▶ **What you are asked to do**
Look in the material below for the line holding "Image resolution: width=1272". Set it down exactly, with each later line up to and including the line holding "Task: Clear the search field with x button".

————————

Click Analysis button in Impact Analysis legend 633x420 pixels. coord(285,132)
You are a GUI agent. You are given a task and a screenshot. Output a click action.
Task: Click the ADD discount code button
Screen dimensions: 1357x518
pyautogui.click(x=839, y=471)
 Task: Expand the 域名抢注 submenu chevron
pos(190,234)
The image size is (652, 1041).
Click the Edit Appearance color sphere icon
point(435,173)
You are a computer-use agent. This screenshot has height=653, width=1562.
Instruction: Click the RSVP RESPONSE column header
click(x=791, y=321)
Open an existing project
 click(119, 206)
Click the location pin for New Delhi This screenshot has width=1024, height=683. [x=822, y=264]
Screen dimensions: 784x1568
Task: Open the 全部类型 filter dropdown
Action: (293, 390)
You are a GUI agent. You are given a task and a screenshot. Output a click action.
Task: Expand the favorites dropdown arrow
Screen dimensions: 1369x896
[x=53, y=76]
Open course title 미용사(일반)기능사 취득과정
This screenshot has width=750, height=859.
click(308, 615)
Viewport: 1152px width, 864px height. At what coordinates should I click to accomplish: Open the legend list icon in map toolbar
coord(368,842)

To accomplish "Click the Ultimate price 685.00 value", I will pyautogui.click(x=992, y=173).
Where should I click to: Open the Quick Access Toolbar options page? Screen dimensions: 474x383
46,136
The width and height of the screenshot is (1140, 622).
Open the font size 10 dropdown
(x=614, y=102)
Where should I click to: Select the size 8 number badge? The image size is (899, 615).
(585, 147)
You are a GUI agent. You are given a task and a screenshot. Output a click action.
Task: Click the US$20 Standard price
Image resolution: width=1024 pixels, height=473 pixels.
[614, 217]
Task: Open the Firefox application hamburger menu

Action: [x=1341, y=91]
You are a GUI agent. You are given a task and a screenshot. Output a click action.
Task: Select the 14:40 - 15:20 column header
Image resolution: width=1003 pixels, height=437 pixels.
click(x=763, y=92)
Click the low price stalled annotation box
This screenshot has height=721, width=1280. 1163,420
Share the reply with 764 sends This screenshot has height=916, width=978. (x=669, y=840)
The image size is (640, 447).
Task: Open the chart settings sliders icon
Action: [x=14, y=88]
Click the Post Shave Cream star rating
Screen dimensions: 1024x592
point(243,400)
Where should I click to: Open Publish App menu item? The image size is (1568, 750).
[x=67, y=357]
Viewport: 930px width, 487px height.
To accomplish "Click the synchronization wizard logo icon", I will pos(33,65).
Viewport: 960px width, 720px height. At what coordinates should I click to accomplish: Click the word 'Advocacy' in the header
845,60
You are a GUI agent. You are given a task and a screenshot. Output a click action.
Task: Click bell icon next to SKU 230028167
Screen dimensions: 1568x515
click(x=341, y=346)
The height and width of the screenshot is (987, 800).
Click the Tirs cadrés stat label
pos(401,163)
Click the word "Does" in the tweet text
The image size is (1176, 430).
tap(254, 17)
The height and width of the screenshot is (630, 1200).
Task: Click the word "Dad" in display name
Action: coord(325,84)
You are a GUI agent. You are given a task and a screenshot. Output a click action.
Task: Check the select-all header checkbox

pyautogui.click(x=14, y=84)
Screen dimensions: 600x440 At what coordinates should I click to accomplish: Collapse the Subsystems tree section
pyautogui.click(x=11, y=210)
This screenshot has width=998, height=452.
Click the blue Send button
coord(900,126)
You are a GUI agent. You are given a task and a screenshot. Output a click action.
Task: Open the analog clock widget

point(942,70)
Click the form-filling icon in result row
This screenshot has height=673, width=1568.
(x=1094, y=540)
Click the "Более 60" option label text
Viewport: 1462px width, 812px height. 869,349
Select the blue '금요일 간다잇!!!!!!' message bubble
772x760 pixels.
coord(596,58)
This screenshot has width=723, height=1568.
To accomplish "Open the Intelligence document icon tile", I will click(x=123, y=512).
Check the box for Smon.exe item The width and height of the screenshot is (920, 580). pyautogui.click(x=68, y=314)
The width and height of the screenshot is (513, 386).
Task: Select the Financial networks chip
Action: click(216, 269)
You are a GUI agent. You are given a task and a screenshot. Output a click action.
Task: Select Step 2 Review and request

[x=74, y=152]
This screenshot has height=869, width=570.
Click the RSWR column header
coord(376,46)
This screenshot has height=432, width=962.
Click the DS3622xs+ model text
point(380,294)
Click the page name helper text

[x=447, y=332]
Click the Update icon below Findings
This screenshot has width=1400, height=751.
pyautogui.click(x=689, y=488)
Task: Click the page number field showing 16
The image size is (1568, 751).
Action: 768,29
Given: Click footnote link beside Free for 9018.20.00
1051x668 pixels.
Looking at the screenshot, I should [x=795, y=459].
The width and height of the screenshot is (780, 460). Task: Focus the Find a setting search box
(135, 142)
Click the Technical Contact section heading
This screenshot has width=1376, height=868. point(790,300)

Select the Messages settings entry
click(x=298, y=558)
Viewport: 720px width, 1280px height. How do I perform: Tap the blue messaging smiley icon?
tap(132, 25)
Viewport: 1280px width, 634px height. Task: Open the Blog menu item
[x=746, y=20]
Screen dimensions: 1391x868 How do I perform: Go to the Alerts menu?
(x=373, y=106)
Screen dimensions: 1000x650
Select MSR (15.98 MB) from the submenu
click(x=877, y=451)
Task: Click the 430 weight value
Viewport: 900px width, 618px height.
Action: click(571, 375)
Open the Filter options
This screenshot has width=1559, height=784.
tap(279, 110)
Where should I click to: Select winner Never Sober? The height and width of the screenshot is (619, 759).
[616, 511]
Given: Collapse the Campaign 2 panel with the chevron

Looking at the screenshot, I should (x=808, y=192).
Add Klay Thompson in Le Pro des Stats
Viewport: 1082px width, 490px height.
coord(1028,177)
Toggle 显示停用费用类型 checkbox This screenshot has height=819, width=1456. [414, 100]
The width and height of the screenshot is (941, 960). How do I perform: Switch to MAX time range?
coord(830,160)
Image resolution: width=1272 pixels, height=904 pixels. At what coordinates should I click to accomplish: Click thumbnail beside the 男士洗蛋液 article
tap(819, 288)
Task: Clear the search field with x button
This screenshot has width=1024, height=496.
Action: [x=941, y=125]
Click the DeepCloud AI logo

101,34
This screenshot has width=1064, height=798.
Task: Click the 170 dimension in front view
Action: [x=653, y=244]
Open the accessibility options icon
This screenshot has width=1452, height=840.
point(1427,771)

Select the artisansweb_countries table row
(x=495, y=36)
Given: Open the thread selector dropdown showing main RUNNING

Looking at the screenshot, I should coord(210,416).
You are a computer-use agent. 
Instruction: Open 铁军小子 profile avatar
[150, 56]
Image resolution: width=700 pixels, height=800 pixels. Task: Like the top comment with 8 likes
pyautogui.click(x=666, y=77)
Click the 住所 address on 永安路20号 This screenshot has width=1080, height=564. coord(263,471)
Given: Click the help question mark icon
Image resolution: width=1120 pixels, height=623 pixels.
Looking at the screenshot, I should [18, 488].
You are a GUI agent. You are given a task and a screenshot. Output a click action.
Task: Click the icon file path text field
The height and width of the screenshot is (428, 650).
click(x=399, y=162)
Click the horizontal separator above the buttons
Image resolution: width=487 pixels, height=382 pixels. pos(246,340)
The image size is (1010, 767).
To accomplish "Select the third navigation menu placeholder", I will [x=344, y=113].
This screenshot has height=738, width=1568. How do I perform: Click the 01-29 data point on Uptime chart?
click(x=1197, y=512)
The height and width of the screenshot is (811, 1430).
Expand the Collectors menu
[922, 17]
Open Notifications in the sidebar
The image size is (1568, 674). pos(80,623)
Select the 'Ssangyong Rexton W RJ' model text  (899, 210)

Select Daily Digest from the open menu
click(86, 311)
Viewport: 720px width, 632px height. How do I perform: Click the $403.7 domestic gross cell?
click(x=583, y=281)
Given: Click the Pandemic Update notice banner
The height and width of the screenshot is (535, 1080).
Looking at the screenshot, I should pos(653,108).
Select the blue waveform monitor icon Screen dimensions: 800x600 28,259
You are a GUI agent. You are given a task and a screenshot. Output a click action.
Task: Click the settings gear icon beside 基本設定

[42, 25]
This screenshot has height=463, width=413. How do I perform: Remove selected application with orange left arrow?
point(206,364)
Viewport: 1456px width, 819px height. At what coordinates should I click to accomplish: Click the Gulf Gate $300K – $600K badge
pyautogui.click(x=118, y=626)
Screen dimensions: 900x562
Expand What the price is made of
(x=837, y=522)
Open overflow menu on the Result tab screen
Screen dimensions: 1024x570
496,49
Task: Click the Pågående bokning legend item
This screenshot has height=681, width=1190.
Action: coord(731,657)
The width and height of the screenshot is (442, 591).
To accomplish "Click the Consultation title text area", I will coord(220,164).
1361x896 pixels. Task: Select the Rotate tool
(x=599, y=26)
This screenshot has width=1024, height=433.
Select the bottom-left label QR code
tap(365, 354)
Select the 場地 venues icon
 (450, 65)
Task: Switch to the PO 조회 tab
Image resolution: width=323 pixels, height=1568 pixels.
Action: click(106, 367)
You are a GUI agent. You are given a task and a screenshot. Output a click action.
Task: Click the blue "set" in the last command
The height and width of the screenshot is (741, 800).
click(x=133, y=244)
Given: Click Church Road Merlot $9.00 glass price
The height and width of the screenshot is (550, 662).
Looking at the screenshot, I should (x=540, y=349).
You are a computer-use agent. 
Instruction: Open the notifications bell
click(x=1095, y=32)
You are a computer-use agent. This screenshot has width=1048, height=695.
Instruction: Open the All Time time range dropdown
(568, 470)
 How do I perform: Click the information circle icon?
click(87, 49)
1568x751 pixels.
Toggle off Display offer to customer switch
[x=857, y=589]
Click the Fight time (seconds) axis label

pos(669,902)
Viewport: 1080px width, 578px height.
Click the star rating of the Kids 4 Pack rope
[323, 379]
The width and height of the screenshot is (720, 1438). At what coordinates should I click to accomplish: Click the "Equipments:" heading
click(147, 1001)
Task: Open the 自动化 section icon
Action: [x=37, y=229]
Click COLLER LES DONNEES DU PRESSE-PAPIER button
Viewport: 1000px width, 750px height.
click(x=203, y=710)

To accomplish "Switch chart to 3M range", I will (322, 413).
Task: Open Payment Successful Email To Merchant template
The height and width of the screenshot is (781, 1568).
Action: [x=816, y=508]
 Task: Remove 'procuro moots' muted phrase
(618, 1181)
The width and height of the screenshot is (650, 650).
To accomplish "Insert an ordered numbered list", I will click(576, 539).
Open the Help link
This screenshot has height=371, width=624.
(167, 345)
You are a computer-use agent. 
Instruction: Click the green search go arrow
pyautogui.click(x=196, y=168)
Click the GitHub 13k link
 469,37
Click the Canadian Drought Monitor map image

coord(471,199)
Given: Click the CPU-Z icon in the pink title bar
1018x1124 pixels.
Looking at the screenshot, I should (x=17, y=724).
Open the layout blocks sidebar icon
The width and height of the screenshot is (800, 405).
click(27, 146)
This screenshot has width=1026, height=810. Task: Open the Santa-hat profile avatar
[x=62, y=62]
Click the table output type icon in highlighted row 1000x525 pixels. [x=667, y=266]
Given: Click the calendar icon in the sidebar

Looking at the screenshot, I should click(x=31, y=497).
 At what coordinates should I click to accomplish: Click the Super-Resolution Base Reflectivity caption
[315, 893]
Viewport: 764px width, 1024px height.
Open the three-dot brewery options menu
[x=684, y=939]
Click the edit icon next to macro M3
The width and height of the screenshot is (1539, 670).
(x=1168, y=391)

————————

▶ **Solution to this task**
Image resolution: width=1272 pixels, height=904 pixels. At what coordinates should I click to accomplish: Click thumbnail beside the 男士洗蛋液 article
tap(819, 288)
Task: Clear the search field with x button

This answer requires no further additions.